__What you are asked to do__. Restate verbatim the span of lines below between the line with "You are a computer-use agent. The width" and the line with "Click the EPLAN", including those two lines, and only that span.

__Stored data__.
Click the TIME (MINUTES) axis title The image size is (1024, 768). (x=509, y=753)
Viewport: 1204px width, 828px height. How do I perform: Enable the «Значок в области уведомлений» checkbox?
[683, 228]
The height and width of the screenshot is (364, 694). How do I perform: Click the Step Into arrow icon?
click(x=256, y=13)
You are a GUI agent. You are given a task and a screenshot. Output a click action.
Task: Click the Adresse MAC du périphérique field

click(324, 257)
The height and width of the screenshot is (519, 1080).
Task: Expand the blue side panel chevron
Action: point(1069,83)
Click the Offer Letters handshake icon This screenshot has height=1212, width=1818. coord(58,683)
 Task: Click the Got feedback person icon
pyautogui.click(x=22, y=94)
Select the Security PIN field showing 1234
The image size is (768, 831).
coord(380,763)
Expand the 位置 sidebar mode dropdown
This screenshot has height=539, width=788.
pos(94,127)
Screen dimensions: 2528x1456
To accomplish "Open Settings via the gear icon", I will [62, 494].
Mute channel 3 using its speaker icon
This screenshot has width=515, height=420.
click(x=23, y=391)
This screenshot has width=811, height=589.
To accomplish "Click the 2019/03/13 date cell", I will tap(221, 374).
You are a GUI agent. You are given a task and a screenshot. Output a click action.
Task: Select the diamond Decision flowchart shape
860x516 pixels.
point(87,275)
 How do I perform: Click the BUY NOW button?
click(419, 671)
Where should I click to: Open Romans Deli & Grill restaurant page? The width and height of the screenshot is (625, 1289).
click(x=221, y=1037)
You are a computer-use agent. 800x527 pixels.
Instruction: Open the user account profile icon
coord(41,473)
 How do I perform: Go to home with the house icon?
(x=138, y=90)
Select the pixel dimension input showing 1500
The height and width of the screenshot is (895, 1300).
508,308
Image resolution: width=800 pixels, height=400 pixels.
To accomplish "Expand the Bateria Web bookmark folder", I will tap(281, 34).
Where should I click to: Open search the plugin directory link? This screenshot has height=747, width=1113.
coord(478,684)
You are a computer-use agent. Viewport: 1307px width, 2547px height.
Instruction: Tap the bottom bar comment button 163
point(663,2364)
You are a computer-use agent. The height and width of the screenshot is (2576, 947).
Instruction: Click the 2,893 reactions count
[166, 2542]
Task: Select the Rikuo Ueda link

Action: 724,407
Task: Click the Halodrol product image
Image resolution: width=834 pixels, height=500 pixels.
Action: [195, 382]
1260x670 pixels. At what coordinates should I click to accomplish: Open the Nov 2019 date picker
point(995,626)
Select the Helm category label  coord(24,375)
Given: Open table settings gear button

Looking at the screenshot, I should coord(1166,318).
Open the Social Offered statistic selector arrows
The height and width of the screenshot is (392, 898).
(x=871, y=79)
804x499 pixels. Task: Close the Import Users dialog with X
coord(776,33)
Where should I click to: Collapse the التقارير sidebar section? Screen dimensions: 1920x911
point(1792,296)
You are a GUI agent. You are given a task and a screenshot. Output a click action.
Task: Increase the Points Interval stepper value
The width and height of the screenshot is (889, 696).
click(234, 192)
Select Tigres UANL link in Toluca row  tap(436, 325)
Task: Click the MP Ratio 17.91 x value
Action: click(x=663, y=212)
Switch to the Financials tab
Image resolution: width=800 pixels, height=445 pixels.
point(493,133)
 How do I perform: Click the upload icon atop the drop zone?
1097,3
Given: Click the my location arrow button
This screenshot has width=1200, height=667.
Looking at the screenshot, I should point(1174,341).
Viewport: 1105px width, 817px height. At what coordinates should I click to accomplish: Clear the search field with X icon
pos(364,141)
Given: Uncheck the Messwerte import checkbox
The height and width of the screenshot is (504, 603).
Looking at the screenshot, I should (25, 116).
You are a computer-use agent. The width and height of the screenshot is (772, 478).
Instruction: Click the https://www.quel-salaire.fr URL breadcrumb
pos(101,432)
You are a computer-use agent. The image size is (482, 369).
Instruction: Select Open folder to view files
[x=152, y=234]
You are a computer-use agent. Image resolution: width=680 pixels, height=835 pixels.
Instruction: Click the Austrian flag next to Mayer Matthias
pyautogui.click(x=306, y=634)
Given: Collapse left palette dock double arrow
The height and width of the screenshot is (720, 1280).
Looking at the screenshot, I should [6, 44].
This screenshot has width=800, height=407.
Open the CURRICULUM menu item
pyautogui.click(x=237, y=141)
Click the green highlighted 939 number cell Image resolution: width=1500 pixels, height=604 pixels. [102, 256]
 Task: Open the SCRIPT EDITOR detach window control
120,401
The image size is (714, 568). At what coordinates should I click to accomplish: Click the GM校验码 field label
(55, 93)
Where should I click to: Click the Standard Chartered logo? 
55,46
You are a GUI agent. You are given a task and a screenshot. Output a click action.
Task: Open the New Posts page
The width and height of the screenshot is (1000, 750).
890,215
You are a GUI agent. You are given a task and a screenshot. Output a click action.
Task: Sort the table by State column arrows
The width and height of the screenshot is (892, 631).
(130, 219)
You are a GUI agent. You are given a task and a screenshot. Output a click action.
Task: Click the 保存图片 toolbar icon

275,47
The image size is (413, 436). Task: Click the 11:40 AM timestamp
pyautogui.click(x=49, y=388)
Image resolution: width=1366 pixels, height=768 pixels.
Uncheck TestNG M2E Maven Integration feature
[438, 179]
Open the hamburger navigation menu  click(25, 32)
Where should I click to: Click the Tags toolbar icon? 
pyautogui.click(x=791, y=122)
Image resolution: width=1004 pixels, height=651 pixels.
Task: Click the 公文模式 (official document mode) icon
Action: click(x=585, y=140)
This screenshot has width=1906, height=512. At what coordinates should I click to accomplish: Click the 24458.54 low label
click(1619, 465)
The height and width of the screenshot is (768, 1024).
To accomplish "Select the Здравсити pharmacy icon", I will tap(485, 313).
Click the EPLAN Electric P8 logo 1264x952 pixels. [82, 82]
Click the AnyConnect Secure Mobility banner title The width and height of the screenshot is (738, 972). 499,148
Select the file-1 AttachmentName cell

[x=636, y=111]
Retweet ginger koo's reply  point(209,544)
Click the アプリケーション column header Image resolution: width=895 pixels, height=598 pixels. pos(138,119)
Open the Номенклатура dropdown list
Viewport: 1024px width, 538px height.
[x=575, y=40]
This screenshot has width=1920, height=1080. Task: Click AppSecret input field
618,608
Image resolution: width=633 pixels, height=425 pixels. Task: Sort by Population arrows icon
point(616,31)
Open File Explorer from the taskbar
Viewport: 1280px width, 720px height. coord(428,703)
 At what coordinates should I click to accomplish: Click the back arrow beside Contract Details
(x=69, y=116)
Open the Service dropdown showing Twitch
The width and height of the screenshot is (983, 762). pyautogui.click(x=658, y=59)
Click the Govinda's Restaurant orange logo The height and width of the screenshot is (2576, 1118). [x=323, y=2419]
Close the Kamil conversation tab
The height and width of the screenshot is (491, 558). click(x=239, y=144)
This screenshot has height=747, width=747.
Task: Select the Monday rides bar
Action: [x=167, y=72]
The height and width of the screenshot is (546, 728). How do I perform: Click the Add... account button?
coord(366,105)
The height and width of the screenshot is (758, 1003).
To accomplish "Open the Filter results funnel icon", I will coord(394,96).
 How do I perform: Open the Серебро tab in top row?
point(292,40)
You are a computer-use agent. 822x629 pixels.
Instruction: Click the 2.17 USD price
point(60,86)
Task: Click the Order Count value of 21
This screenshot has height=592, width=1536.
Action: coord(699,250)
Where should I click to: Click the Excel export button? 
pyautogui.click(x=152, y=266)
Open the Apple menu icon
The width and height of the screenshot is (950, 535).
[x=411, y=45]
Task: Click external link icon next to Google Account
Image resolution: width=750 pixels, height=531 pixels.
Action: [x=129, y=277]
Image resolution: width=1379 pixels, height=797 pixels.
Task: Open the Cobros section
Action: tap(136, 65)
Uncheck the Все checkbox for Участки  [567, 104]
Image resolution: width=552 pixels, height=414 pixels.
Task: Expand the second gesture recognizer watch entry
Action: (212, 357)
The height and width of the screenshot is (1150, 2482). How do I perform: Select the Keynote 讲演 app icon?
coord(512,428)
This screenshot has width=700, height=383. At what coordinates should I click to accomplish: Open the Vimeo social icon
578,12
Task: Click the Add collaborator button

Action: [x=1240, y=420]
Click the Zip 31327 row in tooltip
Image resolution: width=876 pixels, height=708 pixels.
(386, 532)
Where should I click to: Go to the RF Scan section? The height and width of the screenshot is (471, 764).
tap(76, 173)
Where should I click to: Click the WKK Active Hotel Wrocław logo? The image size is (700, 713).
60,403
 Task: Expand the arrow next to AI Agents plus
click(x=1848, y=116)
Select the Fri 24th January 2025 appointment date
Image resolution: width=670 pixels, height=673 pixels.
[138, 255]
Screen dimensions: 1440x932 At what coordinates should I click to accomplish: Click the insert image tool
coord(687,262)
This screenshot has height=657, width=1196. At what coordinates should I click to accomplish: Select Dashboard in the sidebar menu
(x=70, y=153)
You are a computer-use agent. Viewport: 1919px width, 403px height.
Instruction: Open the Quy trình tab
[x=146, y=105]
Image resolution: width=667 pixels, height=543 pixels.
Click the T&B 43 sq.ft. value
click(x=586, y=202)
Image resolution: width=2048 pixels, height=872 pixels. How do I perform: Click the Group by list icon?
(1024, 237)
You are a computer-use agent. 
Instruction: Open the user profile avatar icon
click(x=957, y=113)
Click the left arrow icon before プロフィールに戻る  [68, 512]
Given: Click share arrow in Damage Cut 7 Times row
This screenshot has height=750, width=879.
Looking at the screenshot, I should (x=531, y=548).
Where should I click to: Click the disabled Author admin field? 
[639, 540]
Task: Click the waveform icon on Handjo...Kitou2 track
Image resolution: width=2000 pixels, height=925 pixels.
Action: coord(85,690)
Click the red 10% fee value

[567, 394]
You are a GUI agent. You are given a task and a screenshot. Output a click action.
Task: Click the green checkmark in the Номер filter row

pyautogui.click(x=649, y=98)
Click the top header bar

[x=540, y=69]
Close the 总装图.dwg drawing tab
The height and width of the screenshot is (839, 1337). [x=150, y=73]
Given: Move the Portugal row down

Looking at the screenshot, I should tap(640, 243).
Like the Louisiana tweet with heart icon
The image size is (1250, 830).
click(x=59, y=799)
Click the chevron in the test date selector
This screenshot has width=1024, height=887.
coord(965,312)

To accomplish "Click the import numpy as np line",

__Task response__.
You are a computer-use agent. The width and height of the screenshot is (772, 478).
Instruction: Click the https://www.quel-salaire.fr URL breadcrumb
pos(101,432)
You are a computer-use agent. The image size is (482, 369).
Instruction: Select Open folder to view files
[x=152, y=234]
You are a computer-use agent. Image resolution: width=680 pixels, height=835 pixels.
Instruction: Click the Austrian flag next to Mayer Matthias
pyautogui.click(x=306, y=634)
Given: Collapse left palette dock double arrow
The height and width of the screenshot is (720, 1280).
Looking at the screenshot, I should [6, 44].
This screenshot has width=800, height=407.
Open the CURRICULUM menu item
pyautogui.click(x=237, y=141)
Click the green highlighted 939 number cell Image resolution: width=1500 pixels, height=604 pixels. [102, 256]
 Task: Open the SCRIPT EDITOR detach window control
120,401
The image size is (714, 568). At what coordinates should I click to accomplish: Click the GM校验码 field label
(55, 93)
Where should I click to: Click the Standard Chartered logo? 
55,46
You are a GUI agent. You are given a task and a screenshot. Output a click action.
Task: Open the New Posts page
The width and height of the screenshot is (1000, 750).
890,215
You are a GUI agent. You are given a task and a screenshot. Output a click action.
Task: Sort the table by State column arrows
The width and height of the screenshot is (892, 631).
(130, 219)
You are a GUI agent. You are given a task and a screenshot. Output a click action.
Task: Click the 保存图片 toolbar icon

275,47
The image size is (413, 436). Task: Click the 11:40 AM timestamp
pyautogui.click(x=49, y=388)
Image resolution: width=1366 pixels, height=768 pixels.
Uncheck TestNG M2E Maven Integration feature
[438, 179]
Open the hamburger navigation menu  click(25, 32)
Where should I click to: Click the Tags toolbar icon? 
pyautogui.click(x=791, y=122)
Image resolution: width=1004 pixels, height=651 pixels.
Task: Click the 公文模式 (official document mode) icon
Action: click(x=585, y=140)
This screenshot has width=1906, height=512. At what coordinates should I click to accomplish: Click the 24458.54 low label
click(1619, 465)
The height and width of the screenshot is (768, 1024).
To accomplish "Select the Здравсити pharmacy icon", I will tap(485, 313).
Click the EPLAN Electric P8 logo 1264x952 pixels. [82, 82]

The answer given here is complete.